* [Work to complete]:
Please turn every line of the items below into a JSON list of strings, one string per line, leaving out blank lines.

* [Exercise data]:

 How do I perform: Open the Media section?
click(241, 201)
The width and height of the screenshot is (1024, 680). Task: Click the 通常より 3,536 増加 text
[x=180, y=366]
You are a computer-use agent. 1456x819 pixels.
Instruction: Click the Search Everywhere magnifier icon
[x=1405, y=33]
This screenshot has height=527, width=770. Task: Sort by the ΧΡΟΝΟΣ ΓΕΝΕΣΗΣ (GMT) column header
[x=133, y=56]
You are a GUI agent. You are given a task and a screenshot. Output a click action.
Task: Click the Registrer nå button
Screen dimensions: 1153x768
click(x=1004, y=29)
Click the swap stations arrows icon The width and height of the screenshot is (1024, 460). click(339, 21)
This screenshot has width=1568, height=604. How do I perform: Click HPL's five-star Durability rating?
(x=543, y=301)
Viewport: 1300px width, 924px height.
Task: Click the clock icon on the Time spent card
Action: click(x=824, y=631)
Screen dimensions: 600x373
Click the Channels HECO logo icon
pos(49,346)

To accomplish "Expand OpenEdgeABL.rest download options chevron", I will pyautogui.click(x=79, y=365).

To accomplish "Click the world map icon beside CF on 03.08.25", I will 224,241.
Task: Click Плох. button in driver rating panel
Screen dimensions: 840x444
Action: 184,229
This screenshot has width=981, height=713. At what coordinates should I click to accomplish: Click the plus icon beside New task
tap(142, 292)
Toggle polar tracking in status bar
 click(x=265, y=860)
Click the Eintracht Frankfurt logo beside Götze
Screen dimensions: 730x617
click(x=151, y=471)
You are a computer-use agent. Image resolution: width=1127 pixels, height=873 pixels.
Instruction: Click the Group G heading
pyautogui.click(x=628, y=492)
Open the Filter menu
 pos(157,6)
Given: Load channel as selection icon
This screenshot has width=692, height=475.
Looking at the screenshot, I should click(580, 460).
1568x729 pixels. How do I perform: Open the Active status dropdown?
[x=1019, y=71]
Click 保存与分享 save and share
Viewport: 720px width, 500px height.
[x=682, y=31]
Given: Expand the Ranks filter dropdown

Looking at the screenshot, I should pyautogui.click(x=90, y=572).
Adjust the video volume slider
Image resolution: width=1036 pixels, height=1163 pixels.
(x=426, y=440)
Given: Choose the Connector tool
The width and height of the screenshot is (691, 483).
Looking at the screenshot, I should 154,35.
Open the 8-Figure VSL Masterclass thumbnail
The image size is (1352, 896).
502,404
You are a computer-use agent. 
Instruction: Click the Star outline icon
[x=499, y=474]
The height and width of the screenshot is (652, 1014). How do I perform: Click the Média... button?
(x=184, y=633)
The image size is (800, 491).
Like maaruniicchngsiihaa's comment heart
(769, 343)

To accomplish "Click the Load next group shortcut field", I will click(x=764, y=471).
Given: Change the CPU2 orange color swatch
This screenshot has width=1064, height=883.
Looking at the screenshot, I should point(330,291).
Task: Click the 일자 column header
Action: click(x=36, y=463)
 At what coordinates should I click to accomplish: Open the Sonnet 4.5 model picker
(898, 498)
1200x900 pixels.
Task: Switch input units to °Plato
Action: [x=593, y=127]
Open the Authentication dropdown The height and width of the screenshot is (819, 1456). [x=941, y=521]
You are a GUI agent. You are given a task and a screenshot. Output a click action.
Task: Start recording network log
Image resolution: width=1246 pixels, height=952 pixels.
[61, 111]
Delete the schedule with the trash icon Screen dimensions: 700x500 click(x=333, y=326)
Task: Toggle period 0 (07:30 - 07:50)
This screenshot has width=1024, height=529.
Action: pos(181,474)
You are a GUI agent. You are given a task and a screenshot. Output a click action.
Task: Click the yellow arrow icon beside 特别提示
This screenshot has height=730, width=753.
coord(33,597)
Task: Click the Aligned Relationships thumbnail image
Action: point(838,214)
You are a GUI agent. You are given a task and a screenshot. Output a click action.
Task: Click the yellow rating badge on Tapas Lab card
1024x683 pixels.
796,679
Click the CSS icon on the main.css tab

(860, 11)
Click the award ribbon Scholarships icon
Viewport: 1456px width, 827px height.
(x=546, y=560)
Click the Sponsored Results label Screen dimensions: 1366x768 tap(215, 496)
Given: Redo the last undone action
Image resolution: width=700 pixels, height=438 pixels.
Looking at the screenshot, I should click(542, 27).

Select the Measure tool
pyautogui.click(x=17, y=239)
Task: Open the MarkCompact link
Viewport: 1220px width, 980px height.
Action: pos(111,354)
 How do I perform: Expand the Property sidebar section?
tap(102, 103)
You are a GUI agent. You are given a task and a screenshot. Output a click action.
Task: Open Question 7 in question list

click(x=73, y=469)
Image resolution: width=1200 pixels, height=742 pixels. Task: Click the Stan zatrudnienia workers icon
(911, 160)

* [Exercise response]:
[
  " How do I perform: Open the Media section?",
  "click(241, 201)",
  "The width and height of the screenshot is (1024, 680). Task: Click the 通常より 3,536 増加 text",
  "[x=180, y=366]",
  "You are a computer-use agent. 1456x819 pixels.",
  "Instruction: Click the Search Everywhere magnifier icon",
  "[x=1405, y=33]",
  "This screenshot has height=527, width=770. Task: Sort by the ΧΡΟΝΟΣ ΓΕΝΕΣΗΣ (GMT) column header",
  "[x=133, y=56]",
  "You are a GUI agent. You are given a task and a screenshot. Output a click action.",
  "Task: Click the Registrer nå button",
  "Screen dimensions: 1153x768",
  "click(x=1004, y=29)",
  "Click the swap stations arrows icon The width and height of the screenshot is (1024, 460). click(339, 21)",
  "This screenshot has width=1568, height=604. How do I perform: Click HPL's five-star Durability rating?",
  "(x=543, y=301)",
  "Viewport: 1300px width, 924px height.",
  "Task: Click the clock icon on the Time spent card",
  "Action: click(x=824, y=631)",
  "Screen dimensions: 600x373",
  "Click the Channels HECO logo icon",
  "pos(49,346)",
  "To accomplish \"Expand OpenEdgeABL.rest download options chevron\", I will pyautogui.click(x=79, y=365).",
  "To accomplish \"Click the world map icon beside CF on 03.08.25\", I will 224,241.",
  "Task: Click Плох. button in driver rating panel",
  "Screen dimensions: 840x444",
  "Action: 184,229",
  "This screenshot has width=981, height=713. At what coordinates should I click to accomplish: Click the plus icon beside New task",
  "tap(142, 292)",
  "Toggle polar tracking in status bar",
  " click(x=265, y=860)",
  "Click the Eintracht Frankfurt logo beside Götze",
  "Screen dimensions: 730x617",
  "click(x=151, y=471)",
  "You are a computer-use agent. Image resolution: width=1127 pixels, height=873 pixels.",
  "Instruction: Click the Group G heading",
  "pyautogui.click(x=628, y=492)",
  "Open the Filter menu",
  " pos(157,6)",
  "Given: Load channel as selection icon",
  "This screenshot has width=692, height=475.",
  "Looking at the screenshot, I should click(580, 460).",
  "1568x729 pixels. How do I perform: Open the Active status dropdown?",
  "[x=1019, y=71]",
  "Click 保存与分享 save and share",
  "Viewport: 720px width, 500px height.",
  "[x=682, y=31]",
  "Given: Expand the Ranks filter dropdown",
  "Looking at the screenshot, I should pyautogui.click(x=90, y=572).",
  "Adjust the video volume slider",
  "Image resolution: width=1036 pixels, height=1163 pixels.",
  "(x=426, y=440)",
  "Given: Choose the Connector tool",
  "The width and height of the screenshot is (691, 483).",
  "Looking at the screenshot, I should 154,35.",
  "Open the 8-Figure VSL Masterclass thumbnail",
  "The image size is (1352, 896).",
  "502,404",
  "You are a computer-use agent. ",
  "Instruction: Click the Star outline icon",
  "[x=499, y=474]",
  "The height and width of the screenshot is (652, 1014). How do I perform: Click the Média... button?",
  "(x=184, y=633)",
  "The image size is (800, 491).",
  "Like maaruniicchngsiihaa's comment heart",
  "(769, 343)",
  "To accomplish \"Click the Load next group shortcut field\", I will click(x=764, y=471).",
  "Given: Change the CPU2 orange color swatch",
  "This screenshot has width=1064, height=883.",
  "Looking at the screenshot, I should point(330,291).",
  "Task: Click the 일자 column header",
  "Action: click(x=36, y=463)",
  " At what coordinates should I click to accomplish: Open the Sonnet 4.5 model picker",
  "(898, 498)",
  "1200x900 pixels.",
  "Task: Switch input units to °Plato",
  "Action: [x=593, y=127]",
  "Open the Authentication dropdown The height and width of the screenshot is (819, 1456). [x=941, y=521]",
  "You are a GUI agent. You are given a task and a screenshot. Output a click action.",
  "Task: Start recording network log",
  "Image resolution: width=1246 pixels, height=952 pixels.",
  "[61, 111]",
  "Delete the schedule with the trash icon Screen dimensions: 700x500 click(x=333, y=326)",
  "Task: Toggle period 0 (07:30 - 07:50)",
  "This screenshot has width=1024, height=529.",
  "Action: pos(181,474)",
  "You are a GUI agent. You are given a task and a screenshot. Output a click action.",
  "Task: Click the yellow arrow icon beside 特别提示",
  "This screenshot has height=730, width=753.",
  "coord(33,597)",
  "Task: Click the Aligned Relationships thumbnail image",
  "Action: point(838,214)",
  "You are a GUI agent. You are given a task and a screenshot. Output a click action.",
  "Task: Click the yellow rating badge on Tapas Lab card",
  "1024x683 pixels.",
  "796,679",
  "Click the CSS icon on the main.css tab",
  "(860, 11)",
  "Click the award ribbon Scholarships icon",
  "Viewport: 1456px width, 827px height.",
  "(x=546, y=560)",
  "Click the Sponsored Results label Screen dimensions: 1366x768 tap(215, 496)",
  "Given: Redo the last undone action",
  "Image resolution: width=700 pixels, height=438 pixels.",
  "Looking at the screenshot, I should click(542, 27).",
  "Select the Measure tool",
  "pyautogui.click(x=17, y=239)",
  "Task: Open the MarkCompact link",
  "Viewport: 1220px width, 980px height.",
  "Action: pos(111,354)",
  " How do I perform: Expand the Property sidebar section?",
  "tap(102, 103)",
  "You are a GUI agent. You are given a task and a screenshot. Output a click action.",
  "Task: Open Question 7 in question list",
  "click(x=73, y=469)",
  "Image resolution: width=1200 pixels, height=742 pixels. Task: Click the Stan zatrudnienia workers icon",
  "(911, 160)"
]